A collaborative study analyzing the results from 11 international prenatal centers emphasized that 3D US of the fetal CNS constitutes an accurate and reliable method for the diagnosis of fetal brain malformations.8 Assessment of prospective data from the Neurosofe-3D study demonstrated that acquisition of brain volumes following evidence-based guidelines is able to improve the quality of the volumes and visualization rates of the intracranial structures (satisfying evaluation of 91.5% structures in the axial plane, 81.8% in the coronal plane, and 89.9% in the sagittal plane).18 In light of very recent data from a complementary analysis of the INTERGROWTH-21 project cohort that investigated and measured fetal brain structures on ultrasound images extracted from 3D volumes of the fetal head, the importance of obtaining standardized planes using a volumetric approach has been underscored.19
In the last fifteen years, several three-dimensional US protocols have been applied to examine fetal central nervous structures in detail. Substantial efforts have been made toward a thorough volumetric assessment of fetal midbrain and hindbrain structures and their defects in utero (e.g., corpus callosum including pericallosal blood supply, 3rd ventricle and adjacent structures, posterior fossa and cerebellum, Sylvian fissure).9,20−26 Spinelli et al. provided data on how the exact biometry of posterior fossa structures (vermian crest angle) can be obtained in a feasible and reproducible manner using 3D US.27 Rodriguez-Sibaja and colleagues published international standards for fetal cerebellar growth and Sylvian fissure maturation using 3D ultrasound volumes from the same population-based project.28 Qualitative and quantitative studies of cortical development evaluation using volume data sets clearly showed the potential of multiplanar assessment and confirmed 3D US as a robust diagnostic method.14,29,30 Detailed prenatal judgment of even subtle changes in terms of cortical grading and sulci shape and depth is feasible31–34, but it necessitates exact image alignment and, more strikingly, an awareness of the adequacy of planar image adjustment based on anatomical landmarks, as described in the current literature.29,35
In fact, quite a number of the studies analyzed volume information derived from transvaginally acquired 3D datasets, as these showed a higher image resolution (through US propagation via the sagittal suture and subsequent volume postprocessing).36–38 Three-dimensional TVS has been reported to have higher success rates than the 2D approach and is capable of multiplanar volume manipulation along the x-, y-, and z-axes to achieve high-quality images without requiring acquisition in the exact mid-sagittal plane.39,40 However, due to technical obstacles, such as the inability to manipulate the fetal head to an optimal scanning position or due to physical constraints that may limit the number of degrees of freedom of the US probe, transvaginal access to capture fetal CNS anatomy might be challenging or even impossible.
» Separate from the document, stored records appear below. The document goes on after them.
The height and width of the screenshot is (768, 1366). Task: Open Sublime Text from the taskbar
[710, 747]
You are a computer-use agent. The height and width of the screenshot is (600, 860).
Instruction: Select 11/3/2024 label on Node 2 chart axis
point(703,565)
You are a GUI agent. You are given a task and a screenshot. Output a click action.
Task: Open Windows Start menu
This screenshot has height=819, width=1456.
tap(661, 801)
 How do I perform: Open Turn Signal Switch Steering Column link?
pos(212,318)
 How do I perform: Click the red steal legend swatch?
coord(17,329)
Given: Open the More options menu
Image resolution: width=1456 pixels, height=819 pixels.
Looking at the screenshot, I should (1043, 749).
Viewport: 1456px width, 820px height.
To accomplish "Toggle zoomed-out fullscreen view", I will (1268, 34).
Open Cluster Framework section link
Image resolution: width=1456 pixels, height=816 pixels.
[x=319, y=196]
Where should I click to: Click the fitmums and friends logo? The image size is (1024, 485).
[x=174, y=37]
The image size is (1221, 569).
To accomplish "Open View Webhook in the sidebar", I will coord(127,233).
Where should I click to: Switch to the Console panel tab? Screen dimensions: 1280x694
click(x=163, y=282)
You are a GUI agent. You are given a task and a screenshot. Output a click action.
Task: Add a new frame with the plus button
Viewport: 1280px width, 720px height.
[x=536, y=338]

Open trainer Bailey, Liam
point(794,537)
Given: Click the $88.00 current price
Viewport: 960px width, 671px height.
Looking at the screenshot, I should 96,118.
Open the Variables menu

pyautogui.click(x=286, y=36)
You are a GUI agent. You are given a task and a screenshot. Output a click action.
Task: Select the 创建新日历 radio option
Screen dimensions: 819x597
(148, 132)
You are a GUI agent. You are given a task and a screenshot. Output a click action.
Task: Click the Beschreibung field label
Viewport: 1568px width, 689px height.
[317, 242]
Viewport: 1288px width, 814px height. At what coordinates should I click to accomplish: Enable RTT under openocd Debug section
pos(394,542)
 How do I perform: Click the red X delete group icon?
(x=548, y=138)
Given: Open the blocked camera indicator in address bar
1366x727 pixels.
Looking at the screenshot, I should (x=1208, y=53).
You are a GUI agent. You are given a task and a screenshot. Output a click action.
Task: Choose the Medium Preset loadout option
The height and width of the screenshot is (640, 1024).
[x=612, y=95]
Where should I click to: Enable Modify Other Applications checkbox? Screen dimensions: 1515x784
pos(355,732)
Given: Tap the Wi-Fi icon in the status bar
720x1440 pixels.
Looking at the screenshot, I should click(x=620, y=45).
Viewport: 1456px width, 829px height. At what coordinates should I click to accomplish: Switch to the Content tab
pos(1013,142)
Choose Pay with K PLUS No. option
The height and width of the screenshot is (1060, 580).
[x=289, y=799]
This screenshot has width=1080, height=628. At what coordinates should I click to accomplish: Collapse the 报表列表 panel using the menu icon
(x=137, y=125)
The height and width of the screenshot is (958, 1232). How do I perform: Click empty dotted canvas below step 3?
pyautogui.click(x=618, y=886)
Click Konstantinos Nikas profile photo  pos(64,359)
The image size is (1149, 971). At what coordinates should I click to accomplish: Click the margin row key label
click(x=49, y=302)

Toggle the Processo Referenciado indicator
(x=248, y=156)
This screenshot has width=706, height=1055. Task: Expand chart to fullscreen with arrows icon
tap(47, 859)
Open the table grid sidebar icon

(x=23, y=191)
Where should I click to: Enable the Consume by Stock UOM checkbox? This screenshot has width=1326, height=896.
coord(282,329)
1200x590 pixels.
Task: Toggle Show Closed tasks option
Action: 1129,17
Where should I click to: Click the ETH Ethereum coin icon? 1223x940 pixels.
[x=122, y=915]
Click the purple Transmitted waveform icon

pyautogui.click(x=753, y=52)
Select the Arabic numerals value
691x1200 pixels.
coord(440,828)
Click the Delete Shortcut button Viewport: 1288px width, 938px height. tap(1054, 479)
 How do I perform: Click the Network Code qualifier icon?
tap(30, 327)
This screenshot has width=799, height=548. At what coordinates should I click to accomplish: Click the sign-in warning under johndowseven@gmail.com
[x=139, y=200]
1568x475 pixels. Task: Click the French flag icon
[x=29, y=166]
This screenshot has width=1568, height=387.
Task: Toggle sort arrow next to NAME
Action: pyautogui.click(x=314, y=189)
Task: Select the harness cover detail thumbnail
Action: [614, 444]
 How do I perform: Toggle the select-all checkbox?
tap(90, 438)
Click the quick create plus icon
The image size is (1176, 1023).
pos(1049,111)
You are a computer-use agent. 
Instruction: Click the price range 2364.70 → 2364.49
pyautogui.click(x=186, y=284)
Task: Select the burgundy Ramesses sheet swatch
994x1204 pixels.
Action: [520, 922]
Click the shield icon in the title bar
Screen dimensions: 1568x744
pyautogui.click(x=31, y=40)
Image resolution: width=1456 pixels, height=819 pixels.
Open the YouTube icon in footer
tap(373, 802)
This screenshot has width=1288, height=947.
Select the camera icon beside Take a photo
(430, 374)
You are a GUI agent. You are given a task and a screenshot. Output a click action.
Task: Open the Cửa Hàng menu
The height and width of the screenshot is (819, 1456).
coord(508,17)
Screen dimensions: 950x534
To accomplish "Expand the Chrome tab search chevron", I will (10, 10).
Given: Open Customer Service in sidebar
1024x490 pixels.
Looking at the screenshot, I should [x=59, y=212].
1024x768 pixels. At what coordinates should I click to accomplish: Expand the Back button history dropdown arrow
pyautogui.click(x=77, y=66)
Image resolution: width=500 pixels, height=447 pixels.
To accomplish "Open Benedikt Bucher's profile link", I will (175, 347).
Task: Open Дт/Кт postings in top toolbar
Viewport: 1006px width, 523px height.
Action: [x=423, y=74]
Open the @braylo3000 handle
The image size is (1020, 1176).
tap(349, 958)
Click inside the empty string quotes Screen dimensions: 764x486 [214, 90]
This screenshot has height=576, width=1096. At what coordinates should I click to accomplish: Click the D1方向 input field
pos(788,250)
Taking this into account, it becomes obvious that despite the somewhat lower resolution, an abdominal (rather than a transvaginal) approach using an axial acquisition plane is much more appropriate in a screening setting. Nevertheless, manual navigation through brain volume datasets to retrieve differently oriented diagnostic planes along the x-, y-, and z-axes necessitates a comprehensive understanding of fetal CNS architecture and a spatial sense of anatomic relations and hence is highly operator dependent, especially when CNS abnormalities are suspected. It has recently been shown that automated volumetric approaches efficiently enable rapid and standardized evaluation of the fetal brain in terms of basic examination41–43 or reconstruction of an entire neurosonogram.12–14 By simplifying the evaluation process of basic and/or advanced CNS examination, these algorithms might aid in earlier detection of abnormal CNS anatomy in utero. However, it remains widely unclear how these automatic techniques are of clinical use in delineating different CNS lesions by means of proper plane reconstruction and visualization of structural defects in detail.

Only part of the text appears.